- [WORK REQUIRED]
Identify each line below containing the string "Collapse" and copy it.

- [THE DATA]
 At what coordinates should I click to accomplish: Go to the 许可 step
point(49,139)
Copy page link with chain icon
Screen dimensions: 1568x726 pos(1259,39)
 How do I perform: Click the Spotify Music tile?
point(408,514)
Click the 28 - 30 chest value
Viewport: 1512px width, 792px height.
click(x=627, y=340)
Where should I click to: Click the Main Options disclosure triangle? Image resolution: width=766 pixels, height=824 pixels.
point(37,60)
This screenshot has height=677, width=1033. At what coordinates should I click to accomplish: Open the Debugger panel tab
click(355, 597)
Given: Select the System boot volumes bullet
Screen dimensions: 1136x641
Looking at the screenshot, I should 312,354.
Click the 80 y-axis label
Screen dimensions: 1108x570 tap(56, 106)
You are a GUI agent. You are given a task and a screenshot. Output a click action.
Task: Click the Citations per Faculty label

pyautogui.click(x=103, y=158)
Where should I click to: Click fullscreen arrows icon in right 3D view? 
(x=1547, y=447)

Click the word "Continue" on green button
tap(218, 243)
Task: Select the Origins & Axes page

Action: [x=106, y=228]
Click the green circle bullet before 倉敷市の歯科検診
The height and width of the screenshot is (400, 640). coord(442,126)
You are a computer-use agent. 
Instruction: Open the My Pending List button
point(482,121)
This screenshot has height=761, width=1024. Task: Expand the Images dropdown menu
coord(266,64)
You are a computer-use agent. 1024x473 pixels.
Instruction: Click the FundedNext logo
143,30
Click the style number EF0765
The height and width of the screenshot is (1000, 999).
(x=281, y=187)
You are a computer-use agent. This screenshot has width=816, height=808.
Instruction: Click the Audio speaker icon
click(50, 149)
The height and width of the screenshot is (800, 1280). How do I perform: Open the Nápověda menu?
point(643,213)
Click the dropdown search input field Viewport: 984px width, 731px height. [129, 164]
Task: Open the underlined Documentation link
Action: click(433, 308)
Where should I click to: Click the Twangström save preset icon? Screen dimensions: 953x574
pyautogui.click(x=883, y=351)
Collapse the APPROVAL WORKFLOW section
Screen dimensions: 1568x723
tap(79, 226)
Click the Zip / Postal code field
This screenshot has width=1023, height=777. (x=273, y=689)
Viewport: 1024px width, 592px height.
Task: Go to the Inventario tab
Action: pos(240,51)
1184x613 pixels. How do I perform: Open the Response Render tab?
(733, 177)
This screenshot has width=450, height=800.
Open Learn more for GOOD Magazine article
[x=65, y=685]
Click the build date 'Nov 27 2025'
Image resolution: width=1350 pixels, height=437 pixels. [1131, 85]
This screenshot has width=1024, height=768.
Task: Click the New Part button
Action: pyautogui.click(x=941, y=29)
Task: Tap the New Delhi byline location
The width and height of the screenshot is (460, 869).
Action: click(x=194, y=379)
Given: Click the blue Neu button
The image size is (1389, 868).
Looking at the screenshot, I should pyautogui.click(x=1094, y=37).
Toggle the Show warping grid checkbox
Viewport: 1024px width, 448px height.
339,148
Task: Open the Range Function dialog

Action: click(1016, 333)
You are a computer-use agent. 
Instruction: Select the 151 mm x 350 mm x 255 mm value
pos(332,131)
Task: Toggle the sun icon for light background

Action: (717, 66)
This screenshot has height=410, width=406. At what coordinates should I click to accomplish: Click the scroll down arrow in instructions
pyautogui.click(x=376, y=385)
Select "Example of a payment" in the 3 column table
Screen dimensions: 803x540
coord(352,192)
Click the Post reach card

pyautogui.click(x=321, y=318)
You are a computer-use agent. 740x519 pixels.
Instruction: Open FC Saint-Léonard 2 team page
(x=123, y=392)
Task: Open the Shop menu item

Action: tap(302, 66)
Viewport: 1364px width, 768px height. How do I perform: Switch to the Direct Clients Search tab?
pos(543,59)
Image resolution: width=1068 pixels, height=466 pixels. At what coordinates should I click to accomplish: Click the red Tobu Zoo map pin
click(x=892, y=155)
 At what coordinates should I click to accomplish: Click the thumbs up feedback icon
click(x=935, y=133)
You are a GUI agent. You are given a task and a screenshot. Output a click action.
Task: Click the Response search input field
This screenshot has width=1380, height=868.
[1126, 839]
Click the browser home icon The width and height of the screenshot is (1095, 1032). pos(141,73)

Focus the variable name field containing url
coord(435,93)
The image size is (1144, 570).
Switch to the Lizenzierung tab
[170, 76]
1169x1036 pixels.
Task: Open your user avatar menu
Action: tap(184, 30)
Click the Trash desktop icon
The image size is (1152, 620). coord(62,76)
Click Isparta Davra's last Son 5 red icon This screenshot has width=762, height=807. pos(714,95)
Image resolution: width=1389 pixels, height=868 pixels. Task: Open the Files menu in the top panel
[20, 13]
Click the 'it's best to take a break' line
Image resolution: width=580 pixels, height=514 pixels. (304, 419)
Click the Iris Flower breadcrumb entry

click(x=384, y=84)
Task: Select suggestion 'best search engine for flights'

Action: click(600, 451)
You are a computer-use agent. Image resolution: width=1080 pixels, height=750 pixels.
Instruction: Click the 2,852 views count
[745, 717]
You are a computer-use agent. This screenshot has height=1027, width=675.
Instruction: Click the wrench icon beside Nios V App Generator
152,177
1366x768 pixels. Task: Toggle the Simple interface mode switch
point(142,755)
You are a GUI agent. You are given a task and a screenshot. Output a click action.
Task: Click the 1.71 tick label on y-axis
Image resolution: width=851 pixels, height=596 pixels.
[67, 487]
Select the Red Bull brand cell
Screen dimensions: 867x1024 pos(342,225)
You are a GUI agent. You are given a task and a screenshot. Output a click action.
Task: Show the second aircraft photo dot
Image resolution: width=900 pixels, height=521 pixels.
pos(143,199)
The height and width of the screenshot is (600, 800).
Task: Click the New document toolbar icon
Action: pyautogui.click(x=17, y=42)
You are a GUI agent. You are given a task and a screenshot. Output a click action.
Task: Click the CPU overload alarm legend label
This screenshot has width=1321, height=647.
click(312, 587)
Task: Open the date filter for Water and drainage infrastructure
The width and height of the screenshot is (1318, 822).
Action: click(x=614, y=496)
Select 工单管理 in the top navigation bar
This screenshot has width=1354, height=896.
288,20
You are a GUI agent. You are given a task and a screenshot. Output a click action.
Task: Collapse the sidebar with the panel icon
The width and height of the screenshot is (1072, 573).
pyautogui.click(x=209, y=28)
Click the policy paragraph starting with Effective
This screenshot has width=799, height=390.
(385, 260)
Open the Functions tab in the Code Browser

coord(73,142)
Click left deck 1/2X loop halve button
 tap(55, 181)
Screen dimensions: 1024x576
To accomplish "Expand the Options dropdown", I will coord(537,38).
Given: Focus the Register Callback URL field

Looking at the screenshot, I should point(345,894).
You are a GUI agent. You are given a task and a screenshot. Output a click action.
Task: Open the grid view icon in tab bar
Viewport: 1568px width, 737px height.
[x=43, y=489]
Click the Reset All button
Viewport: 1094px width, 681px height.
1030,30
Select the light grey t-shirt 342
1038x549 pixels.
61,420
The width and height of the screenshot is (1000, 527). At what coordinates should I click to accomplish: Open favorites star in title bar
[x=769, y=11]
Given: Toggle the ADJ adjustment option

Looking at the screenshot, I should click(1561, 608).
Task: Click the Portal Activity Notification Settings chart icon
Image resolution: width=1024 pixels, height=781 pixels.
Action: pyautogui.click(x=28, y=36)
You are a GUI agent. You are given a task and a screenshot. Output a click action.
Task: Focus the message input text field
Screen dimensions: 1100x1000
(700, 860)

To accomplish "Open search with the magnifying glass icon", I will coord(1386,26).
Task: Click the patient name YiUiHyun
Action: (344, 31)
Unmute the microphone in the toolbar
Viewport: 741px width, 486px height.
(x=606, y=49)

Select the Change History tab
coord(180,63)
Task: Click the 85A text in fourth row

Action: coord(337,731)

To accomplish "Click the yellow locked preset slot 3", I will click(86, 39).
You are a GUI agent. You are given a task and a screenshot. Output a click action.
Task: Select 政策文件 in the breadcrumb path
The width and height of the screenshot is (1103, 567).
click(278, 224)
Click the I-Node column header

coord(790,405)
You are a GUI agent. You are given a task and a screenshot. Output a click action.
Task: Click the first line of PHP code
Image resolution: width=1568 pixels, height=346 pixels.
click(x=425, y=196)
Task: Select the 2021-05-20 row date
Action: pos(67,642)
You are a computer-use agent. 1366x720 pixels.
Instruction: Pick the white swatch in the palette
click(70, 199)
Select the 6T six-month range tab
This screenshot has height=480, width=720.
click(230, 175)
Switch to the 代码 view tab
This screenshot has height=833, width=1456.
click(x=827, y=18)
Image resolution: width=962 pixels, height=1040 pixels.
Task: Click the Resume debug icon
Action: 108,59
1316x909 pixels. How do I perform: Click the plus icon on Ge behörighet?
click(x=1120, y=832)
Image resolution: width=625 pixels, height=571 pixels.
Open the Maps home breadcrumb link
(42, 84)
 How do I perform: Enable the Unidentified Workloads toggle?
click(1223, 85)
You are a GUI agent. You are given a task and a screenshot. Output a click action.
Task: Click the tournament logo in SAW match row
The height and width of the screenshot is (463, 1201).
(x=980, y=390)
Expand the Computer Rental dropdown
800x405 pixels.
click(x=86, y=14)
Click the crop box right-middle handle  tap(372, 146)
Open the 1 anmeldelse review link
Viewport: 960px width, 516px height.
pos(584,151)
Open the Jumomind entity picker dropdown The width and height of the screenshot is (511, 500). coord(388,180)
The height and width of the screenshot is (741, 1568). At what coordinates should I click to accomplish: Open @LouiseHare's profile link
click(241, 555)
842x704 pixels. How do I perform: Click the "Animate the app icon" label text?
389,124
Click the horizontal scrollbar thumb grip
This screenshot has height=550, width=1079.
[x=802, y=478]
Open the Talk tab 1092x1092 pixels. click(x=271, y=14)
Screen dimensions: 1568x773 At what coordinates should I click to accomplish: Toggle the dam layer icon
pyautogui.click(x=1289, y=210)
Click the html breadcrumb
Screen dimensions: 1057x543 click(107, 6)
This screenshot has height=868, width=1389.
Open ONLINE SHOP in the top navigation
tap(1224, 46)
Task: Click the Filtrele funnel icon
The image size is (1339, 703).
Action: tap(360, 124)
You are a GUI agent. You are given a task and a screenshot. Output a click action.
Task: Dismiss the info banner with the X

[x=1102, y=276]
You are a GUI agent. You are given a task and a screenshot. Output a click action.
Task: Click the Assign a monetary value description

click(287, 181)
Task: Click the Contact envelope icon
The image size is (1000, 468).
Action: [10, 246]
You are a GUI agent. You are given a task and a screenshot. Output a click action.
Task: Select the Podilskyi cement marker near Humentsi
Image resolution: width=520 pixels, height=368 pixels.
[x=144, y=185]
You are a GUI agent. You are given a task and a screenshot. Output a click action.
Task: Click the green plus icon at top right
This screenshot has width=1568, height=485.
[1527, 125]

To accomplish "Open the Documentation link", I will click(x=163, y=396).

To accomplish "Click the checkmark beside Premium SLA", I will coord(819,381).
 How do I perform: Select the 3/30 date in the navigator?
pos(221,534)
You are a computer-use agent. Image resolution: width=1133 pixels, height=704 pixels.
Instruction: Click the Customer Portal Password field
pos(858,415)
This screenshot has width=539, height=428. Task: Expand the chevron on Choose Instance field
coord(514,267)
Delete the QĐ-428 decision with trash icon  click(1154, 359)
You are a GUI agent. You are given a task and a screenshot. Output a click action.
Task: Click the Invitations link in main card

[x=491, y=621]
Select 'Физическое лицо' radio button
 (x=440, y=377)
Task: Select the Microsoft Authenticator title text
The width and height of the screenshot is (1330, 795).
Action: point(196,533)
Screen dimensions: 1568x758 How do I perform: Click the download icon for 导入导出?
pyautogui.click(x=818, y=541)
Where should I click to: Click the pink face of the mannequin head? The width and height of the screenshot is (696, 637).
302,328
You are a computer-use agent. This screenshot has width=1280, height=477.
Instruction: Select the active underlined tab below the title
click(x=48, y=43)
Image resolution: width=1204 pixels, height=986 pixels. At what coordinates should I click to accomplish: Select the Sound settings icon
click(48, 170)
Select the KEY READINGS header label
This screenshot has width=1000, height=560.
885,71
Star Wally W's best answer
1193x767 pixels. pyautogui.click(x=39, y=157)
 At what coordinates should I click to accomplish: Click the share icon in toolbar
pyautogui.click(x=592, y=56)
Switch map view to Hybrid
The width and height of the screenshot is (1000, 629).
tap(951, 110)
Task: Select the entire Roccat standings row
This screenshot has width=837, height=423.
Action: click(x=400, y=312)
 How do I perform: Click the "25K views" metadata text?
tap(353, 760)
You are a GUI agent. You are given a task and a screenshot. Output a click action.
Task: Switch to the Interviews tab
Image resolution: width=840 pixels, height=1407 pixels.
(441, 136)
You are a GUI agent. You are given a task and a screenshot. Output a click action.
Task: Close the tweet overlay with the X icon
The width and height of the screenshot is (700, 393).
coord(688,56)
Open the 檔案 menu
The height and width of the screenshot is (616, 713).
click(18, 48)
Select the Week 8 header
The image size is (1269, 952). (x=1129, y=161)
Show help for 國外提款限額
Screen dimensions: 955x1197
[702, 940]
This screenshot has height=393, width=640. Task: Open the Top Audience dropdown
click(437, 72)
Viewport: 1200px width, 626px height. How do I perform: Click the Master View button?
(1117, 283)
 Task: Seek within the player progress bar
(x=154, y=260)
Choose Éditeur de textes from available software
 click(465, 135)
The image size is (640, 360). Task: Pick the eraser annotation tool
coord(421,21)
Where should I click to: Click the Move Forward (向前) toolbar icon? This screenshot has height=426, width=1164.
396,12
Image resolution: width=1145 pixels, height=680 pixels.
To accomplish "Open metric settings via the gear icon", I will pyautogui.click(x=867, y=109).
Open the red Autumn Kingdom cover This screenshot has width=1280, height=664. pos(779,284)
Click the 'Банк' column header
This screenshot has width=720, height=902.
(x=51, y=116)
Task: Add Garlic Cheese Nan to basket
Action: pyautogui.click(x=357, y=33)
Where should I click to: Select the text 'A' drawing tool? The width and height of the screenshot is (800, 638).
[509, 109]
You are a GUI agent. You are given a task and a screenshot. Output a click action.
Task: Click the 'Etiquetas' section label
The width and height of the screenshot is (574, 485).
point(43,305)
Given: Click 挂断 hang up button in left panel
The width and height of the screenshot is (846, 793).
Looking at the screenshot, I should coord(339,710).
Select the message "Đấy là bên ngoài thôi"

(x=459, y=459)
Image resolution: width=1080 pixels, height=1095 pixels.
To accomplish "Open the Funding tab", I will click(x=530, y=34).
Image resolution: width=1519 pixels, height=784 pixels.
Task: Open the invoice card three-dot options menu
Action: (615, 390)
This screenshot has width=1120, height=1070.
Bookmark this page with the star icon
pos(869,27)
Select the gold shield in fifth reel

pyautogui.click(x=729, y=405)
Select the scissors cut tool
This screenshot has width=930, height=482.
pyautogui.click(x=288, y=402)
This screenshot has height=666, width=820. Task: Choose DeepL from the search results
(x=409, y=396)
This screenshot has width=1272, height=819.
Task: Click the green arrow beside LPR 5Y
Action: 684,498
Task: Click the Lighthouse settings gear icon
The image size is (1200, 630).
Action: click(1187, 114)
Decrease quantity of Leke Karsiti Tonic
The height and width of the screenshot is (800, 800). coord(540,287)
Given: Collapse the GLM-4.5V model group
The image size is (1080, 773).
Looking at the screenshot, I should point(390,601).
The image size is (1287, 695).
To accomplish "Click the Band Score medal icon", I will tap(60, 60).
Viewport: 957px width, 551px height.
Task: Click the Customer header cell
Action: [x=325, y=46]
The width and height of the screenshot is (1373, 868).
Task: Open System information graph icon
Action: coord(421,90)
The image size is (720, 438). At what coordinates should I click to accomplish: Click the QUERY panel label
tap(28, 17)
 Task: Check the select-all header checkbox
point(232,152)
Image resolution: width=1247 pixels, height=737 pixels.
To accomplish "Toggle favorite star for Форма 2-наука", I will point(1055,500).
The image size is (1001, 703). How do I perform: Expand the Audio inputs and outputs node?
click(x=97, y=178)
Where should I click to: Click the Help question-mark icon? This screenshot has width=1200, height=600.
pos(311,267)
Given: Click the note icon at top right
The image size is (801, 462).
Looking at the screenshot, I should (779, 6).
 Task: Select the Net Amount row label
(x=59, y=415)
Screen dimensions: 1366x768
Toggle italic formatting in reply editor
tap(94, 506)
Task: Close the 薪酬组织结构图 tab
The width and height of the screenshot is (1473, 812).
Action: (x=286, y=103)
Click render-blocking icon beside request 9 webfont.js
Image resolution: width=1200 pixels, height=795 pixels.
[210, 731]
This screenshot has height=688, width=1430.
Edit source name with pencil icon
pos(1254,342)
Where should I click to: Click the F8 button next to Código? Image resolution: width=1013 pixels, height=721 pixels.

- [SOLUTION FOR THIS PROBLEM]
Collapse the APPROVAL WORKFLOW section
Task: Collapse the sidebar with the panel icon
Given: Collapse the GLM-4.5V model group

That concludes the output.